The program measured five hazardous substances: particulate molecules (PM), or dust particles with a diameter of less than 10 microns; carbon dioxide ( CO2 ); hydrocarbon (HC); sulfur dioxide ( SO2 ); and nitrogen dioxide ( NO2 ).
1. CO2 is produced by the exhaust of motor vehicles. It causes poisoning and infections.
Worst cities: 1. Central Jakarta, 2. Manado, 3. Gorontalo
2. NO2 is produced particularly by manufacturing facilities. It causes bronchitis, inflammation, reduced immune response, and may have effects on the heart.
Worst cities: 1. West Jakarta, 2. Batam, 3. Semarang
3. HC is usually produced by the use of benzene and petroleum.

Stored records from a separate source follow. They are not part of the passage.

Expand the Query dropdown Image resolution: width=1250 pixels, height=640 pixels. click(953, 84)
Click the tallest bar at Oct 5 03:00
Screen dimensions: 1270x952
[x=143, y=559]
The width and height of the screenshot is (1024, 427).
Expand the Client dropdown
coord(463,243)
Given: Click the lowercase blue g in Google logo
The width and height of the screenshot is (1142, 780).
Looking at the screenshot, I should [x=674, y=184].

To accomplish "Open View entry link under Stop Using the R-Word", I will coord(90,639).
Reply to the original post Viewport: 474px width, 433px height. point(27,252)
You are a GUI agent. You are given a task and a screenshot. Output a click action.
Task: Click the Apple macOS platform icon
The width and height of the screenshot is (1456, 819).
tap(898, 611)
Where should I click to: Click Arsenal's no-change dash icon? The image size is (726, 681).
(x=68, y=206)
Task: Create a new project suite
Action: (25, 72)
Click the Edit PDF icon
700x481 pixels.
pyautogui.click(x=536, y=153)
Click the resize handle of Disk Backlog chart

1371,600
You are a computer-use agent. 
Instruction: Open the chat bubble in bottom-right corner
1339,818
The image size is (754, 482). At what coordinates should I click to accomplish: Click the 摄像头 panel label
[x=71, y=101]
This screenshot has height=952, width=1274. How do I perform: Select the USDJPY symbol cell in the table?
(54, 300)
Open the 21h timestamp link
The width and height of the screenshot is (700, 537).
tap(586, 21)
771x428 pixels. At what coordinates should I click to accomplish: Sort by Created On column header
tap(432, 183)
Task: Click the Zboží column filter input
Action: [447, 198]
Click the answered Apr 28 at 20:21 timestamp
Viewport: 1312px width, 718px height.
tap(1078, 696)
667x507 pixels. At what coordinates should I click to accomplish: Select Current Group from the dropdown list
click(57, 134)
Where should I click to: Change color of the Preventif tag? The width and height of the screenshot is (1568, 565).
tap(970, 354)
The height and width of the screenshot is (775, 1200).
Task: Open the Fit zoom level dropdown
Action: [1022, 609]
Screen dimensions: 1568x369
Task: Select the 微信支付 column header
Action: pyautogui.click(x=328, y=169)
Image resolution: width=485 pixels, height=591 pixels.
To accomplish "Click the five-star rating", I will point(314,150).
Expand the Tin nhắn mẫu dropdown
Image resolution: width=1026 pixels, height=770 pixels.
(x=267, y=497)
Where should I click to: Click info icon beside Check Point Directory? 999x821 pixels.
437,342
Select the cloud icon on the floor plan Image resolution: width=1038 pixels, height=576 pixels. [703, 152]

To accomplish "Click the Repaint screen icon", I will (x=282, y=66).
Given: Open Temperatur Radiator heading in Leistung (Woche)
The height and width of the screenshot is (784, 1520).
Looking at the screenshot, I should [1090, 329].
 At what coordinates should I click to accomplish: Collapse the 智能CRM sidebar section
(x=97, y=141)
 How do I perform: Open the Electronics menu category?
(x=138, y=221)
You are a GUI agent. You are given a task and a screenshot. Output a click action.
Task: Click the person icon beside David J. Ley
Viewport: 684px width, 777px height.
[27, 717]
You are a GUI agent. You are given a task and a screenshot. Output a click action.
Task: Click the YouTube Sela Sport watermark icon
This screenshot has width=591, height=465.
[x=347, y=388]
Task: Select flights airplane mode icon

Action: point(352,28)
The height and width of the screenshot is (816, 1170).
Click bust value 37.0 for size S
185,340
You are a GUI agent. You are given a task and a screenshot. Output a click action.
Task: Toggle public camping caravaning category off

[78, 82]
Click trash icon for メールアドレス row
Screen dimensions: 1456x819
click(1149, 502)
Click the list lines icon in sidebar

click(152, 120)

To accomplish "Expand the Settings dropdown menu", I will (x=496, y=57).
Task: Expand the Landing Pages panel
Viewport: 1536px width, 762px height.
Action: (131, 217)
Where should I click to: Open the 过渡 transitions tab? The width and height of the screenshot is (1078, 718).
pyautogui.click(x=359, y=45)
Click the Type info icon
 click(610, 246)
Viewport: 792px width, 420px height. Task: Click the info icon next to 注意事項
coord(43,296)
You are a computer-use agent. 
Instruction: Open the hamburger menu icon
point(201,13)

It causes poisoning if swallowed or inhaled, lung cancer and respiratory infections.
Worst cities: 1. Medan, 2. Surakarta, 3. Batam
4. PM emissions consist of very small liquid and solid particles floating in the air from motor vehicles, wood burning, dust from construction and wildfires. The greatest concern to public health are the particles small enough to be inhaled into the deepest parts of the lungs.
Worst cities: 1. Medan, 2. Yogyakarta, 3. Denpasar
5. SO2 emissions are produced by industrial processes. The substance can cause corneal haze, breathing difficulties, eye irritations and premature death.